Teacher Preparation Policy
Teacher Supply and Demand Data: West Virginia publishes district-level data on the percentage of teachers with three or fewer years of experience or who are provisionally licensed. The percent of classes taught by fully licensed teachers is also publicly available. This data is disaggregated by Title I and Non-Title I schools. However, this data is not provided by certification area.
West Virginia has published an annual Personnel Data Report, which provided information regarding supply and employment, broken down by both specialization and by district. This report also outlined the reasons that positions were not filled, such as lack of qualified applicants and/or current fiscal restraints. However, these reports have not been updated since 2014-2015.
Teacher mobility data: West Virginia has published data on reasons why teachers did not return for employment the following year. The state tracked 11 reasons for leaving including: retired, deceased, resigned to accept an education position in West Virginia or out-of-state, or resigned to accept employment in a non-education position. This information is tracked at both the state and district levels. However, the most recent data published pertains to teachers employed during the 2013-2014 school year who did not return for the 2014-2015 school year.
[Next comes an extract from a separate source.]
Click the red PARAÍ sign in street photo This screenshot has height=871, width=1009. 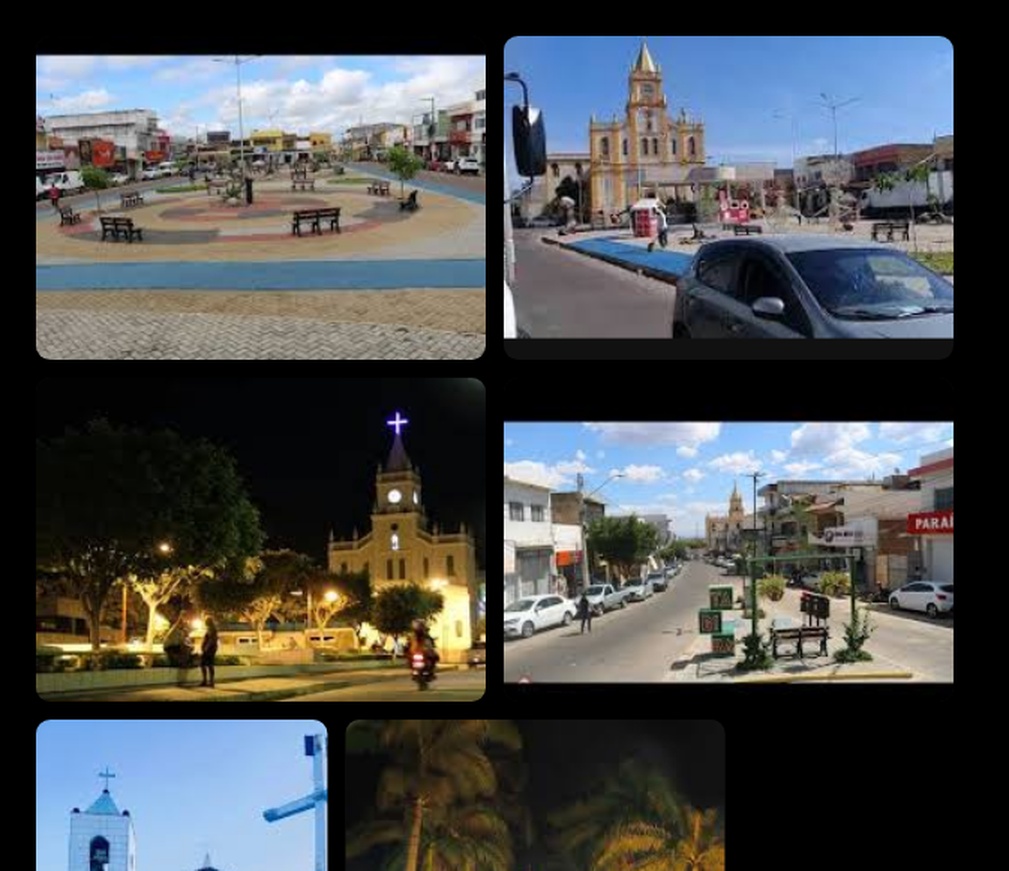click(930, 523)
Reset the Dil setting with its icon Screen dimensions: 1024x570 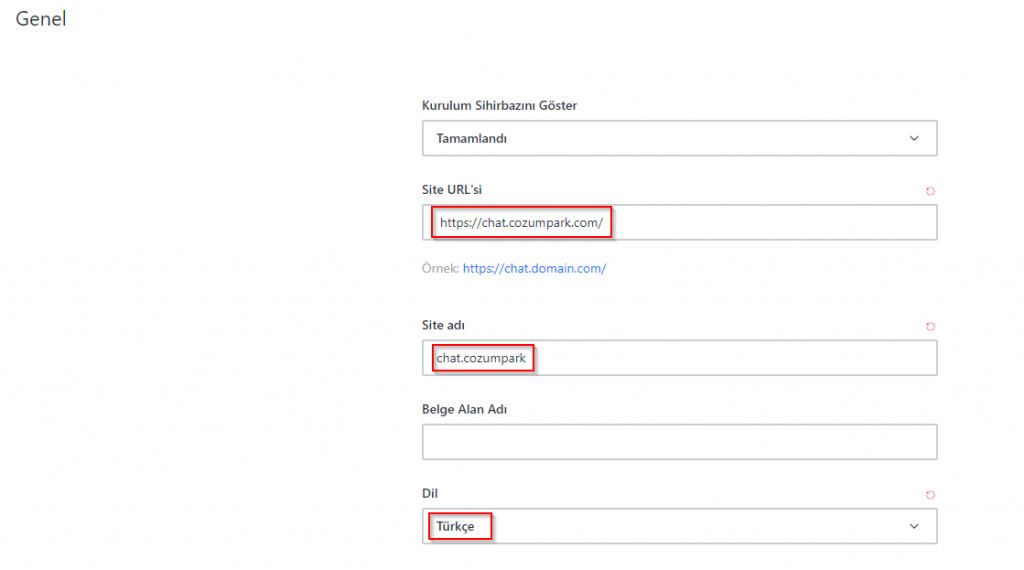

Publicly report information on teacher production.
Teacher
preparation programs graduate more candidates each year than actually
earn certification, and only some of those certified are ultimately
hired to teach in the state. It is certainly desirable to produce a
large enough pool to provide districts a choice in hiring, but a
substantial oversupply of teacher candidates in some teaching areas
serves neither the profession nor the students well. West Virginia should
strive to collect a rich set of data that can inform policy decisions,
including graduates by program, ethnicity, and gender, as well as new
hire information broken down by these levels. These data can then be
used to determine, when connected with teacher program data, teacher
shortage and surplus areas.
Track teacher mobility data and make it publicly available.
West Virginia
should not only track teacher mobility data at both the state and
district levels, but it should also make these data publicly available,
consistent with applicable privacy constraints. Providing detailed
analyses of teacher mobility and attrition will help provide a clearer
picture of West Virginia's teaching force.
West Virginia recognized the factual accuracy of this analysis. The state also indicated that it has shifted the data collection efforts to a more accurate collection of staffing of classrooms with certified teachers. The data provides more clear information regarding where the staffing shortages lie.
1B: Teacher Shortages and Surpluses
It is an inefficient use of resources for individual districts to build their own data systems for tracking teachers. States need to take the lead and provide districts with state-level data that can be used not only for the purpose of measuring teacher effectiveness, but also to gauge the supply and demand of teachers in the state.[1] Furthermore, multiple years of data are necessary to identify staffing trends.
Many preparation programs graduate people who are certified to teach but do not get jobs in the classroom. Often times, this is because these teachers pursue certifications in areas that already have a surplus of teachers (e.g., elementary education), while districts struggle to find applicants to hire in other areas (e.g., special education, science).[2] Given this misalignment between the teachers that teacher preparation programs produce and the hiring needs of school districts, the state should step in to establish a cohesive data reporting system. By creating reports that publicly delineate the number of teachers produced by each teacher preparation program (and therefore by certification area), the state will be better able to identify instances where the production of teachers does not match districts' needs.
Furthermore, the state should consider whether teacher preparation programs are supplying districts with the teachers they need when approving or re-approving programs. Teacher preparation programs exist primarily to prepare teachers for public school positions (approximately 88 percent of teachers work in public schools).[3] If teacher preparation programs produce far more teachers than the state needs in some certification areas and far too few in others, the programs are failing to meeting their state's demand. Moreover, student teaching placements (which tend to be near candidates' teacher prep programs) are highly predictive of where candidates will get their first teaching jobs, therefore also allowing states the ability to predict which open positions are likely to be filled.[4] Given that the preparation program's function is to supply the nearby area (and more generally, the state) with public school teachers, it is incumbent upon the state to make sure the program fulfills that responsibility, particularly through the collection and application of data on teacher production numbers and district demand.
Additional elements are needed to use data to assess teacher supply and demand. For example, states should include in their data systems means of tracking when teachers leave schools or districts, as well as when they re-enter new ones, and should make these data publicly available. These data can support the state's effort to build a cohesive picture of the state's teacher labor market and workforce needs.